Les mycoplasmes sont connus pour leurs atteintes articulaires (arthrites, synovites) et respiratoires (aérossacculite du poulet). Cependant, depuis 2000 aux Pays-Bas, les pondeuses d’oeufs de consommation sont aussi touchées par des souches de Mycoplasma synoviae qui affectent le fonctionnement de l’oviducte. L’ultrastructure des cils impliqués dans le mécanisme de dépôt de la coquille est altérée, ce qui entraîne la formation d’oeufs à la pointe (apex) très fragilisée et des ruptures de coquille.
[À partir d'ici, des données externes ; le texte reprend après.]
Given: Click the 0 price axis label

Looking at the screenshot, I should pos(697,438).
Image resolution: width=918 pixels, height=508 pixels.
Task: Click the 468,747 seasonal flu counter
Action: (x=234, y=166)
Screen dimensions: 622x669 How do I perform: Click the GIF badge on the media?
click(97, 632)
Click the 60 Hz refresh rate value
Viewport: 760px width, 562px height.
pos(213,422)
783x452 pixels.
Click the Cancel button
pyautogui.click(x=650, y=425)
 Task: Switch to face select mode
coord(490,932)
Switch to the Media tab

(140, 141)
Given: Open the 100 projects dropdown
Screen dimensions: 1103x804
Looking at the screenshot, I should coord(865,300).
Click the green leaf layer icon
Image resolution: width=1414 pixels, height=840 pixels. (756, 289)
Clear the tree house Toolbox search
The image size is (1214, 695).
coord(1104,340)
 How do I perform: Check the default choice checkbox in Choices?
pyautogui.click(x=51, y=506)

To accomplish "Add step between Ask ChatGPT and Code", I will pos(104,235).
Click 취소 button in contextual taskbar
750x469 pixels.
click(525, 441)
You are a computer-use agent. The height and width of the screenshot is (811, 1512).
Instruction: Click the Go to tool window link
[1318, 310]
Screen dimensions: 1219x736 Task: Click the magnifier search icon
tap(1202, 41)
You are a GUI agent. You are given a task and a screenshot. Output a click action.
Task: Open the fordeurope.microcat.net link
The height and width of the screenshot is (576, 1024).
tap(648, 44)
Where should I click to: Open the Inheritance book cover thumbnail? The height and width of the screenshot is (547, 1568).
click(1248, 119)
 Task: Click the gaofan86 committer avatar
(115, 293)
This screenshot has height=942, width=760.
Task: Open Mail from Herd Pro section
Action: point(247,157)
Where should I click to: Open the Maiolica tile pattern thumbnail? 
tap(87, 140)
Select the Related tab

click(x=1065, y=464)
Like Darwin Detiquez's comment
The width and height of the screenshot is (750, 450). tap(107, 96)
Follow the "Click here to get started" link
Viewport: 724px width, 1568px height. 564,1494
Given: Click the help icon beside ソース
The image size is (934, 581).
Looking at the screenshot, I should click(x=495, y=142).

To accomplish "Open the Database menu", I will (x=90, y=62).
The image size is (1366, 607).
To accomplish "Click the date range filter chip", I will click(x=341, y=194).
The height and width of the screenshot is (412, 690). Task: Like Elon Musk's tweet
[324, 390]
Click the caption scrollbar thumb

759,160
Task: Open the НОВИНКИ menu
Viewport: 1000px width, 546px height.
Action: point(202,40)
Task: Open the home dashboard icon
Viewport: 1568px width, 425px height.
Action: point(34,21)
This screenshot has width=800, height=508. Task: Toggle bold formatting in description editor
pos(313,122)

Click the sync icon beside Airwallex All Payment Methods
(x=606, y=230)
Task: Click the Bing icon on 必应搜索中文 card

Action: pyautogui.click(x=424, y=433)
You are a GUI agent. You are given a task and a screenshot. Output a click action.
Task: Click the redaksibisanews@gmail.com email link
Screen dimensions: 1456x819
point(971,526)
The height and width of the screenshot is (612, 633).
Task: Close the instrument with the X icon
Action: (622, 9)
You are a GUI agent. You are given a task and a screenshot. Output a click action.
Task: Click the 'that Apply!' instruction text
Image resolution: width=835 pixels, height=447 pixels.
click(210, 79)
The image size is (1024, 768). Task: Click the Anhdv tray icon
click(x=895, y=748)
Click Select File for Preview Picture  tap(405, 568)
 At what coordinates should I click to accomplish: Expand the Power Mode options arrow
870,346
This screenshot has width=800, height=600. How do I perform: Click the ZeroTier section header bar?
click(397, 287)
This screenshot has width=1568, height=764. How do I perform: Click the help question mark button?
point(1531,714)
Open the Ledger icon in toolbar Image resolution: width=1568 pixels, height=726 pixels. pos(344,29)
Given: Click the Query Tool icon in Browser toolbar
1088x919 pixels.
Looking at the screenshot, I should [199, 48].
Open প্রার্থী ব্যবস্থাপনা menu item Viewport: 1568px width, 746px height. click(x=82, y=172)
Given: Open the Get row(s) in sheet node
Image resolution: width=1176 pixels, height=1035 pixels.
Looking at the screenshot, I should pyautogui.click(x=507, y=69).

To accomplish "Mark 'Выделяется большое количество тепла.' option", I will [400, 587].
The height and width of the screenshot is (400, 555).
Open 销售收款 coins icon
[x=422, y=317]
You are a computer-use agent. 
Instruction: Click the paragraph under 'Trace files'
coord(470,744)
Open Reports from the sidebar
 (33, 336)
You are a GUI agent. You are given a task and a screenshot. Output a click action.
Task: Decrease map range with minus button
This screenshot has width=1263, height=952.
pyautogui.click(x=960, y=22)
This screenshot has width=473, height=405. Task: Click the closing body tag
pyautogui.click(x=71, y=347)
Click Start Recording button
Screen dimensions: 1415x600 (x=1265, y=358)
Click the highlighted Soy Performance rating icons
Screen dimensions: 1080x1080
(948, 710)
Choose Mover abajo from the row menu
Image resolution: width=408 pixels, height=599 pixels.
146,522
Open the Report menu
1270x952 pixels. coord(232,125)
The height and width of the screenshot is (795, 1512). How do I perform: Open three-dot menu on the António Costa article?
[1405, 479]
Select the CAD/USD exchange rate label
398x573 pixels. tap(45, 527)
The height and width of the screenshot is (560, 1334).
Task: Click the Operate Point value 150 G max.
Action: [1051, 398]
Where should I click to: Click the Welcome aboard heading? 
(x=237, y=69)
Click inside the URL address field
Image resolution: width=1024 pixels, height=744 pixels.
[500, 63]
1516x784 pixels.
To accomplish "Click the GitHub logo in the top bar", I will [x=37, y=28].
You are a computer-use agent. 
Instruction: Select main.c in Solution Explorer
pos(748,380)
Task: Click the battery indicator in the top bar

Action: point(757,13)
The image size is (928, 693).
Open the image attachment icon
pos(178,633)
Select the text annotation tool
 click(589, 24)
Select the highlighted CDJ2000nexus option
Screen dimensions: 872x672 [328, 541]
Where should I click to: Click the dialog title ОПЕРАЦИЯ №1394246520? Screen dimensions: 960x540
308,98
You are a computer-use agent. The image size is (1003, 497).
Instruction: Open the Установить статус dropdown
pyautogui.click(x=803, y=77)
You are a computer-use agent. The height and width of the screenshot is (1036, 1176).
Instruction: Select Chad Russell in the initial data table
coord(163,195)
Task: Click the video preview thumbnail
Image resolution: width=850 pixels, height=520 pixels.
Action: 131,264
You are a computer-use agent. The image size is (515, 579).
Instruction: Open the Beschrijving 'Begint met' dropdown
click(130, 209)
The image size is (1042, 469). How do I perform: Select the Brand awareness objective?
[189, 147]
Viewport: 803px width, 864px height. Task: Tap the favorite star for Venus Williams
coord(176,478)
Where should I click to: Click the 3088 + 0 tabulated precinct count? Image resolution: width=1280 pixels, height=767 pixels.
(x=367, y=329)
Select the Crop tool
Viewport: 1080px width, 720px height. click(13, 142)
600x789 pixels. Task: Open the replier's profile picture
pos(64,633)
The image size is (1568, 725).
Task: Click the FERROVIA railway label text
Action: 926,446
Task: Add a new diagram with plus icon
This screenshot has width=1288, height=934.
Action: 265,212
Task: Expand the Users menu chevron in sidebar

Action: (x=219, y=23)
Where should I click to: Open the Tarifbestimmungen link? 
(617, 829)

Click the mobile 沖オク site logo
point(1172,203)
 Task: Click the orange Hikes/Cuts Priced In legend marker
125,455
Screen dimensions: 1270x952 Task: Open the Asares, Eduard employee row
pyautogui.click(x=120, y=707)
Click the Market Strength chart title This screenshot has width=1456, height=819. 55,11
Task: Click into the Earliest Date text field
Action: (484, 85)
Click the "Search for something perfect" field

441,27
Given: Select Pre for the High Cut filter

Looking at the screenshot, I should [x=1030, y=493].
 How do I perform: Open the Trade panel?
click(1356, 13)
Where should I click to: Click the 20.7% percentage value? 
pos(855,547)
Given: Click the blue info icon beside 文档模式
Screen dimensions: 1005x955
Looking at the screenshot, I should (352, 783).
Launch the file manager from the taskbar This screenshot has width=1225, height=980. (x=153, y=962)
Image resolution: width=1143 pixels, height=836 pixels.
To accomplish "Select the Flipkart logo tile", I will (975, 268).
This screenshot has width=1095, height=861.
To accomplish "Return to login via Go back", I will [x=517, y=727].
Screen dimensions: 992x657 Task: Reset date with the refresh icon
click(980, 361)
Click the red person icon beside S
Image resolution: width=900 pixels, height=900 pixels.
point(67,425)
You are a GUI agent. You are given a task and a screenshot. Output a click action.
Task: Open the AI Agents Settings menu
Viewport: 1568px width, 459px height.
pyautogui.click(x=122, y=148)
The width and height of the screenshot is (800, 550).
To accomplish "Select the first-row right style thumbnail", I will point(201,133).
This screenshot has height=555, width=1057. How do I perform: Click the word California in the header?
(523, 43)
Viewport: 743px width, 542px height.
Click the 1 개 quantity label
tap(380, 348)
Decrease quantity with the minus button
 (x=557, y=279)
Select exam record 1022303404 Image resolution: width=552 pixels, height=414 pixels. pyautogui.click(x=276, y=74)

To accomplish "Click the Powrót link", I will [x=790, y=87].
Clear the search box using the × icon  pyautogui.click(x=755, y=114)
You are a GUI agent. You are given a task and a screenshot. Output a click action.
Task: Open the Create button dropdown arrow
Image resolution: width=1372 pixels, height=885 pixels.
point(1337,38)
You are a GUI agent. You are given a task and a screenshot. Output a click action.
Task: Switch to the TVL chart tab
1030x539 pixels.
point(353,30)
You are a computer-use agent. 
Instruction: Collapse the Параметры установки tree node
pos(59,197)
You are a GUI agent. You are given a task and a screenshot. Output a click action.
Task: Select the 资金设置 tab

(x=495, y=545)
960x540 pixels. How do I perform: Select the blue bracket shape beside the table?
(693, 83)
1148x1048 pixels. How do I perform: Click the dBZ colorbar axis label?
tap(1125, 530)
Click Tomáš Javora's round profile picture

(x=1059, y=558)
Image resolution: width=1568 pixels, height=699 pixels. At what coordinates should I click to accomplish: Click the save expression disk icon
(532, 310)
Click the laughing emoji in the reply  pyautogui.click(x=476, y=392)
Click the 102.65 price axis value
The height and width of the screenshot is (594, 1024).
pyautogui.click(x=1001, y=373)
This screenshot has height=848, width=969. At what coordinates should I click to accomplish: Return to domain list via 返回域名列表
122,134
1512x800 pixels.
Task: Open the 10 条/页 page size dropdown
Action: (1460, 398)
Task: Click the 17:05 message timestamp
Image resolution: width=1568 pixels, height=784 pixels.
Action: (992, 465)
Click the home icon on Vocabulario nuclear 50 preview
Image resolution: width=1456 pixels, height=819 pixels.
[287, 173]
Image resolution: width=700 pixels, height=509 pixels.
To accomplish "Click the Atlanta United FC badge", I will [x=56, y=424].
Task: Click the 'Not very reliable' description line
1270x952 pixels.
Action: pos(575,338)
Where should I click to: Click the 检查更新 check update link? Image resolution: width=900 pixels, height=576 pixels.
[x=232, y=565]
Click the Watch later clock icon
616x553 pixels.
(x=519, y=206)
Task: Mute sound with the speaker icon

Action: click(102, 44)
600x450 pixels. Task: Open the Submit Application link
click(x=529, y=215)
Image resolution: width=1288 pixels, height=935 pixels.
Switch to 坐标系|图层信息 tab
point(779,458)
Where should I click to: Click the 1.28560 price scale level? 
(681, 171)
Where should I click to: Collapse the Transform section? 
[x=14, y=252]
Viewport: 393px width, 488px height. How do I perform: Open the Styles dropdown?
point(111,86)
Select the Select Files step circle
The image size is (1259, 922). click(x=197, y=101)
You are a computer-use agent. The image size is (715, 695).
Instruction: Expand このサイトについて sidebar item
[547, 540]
Sa structure est modifiée et son épaisseur est réduite d’au moins un tiers (210 microns contre 300 microns normalement). Environ 10 % des lots sont touchés sur environ 40 % de la durée de ponte, avec 3 à 25 % des oeufs atteints, quels que soient la souche et le mode de logement.Wil Landman estime l’impact économique en élevage à 0,33 euro par poule et au centre de conditionnement à 0,15 euro pour 100 oeufs collectés. L’impact est plus important (d’environ 50 %) si le lot est aussi contaminé par un virus BI ou par E. Coli. Le traitement antibiotique avec des oxytétracyclines n’est efficace qu’une dizaine de jours et il doit être renouvelé.

CHAIR MOINS SENSIBLE

Ce qui pose un problème de vente durant la durée du traitement en dépit d’un délai d’attente nul après traitement. L’essai expérimental d’un vaccin vivant australien (administré par goutte dans l’oeil) a permis de réduire de 50 % le nombre de poules atteintes et d’améliorer la solidité de coquille. Une étude complémentaire menée sur les parentales chair démontre qu’elles sont nettement moins sensibles que les souches ponte et sont touchées plus tardivement. En France, en 2009 des cas similaires ont été observés et rapportés à Anne Bouchardon, en charge des mycoplasmes à l’Afssa- Ploufragan. Les investigations sont en cours.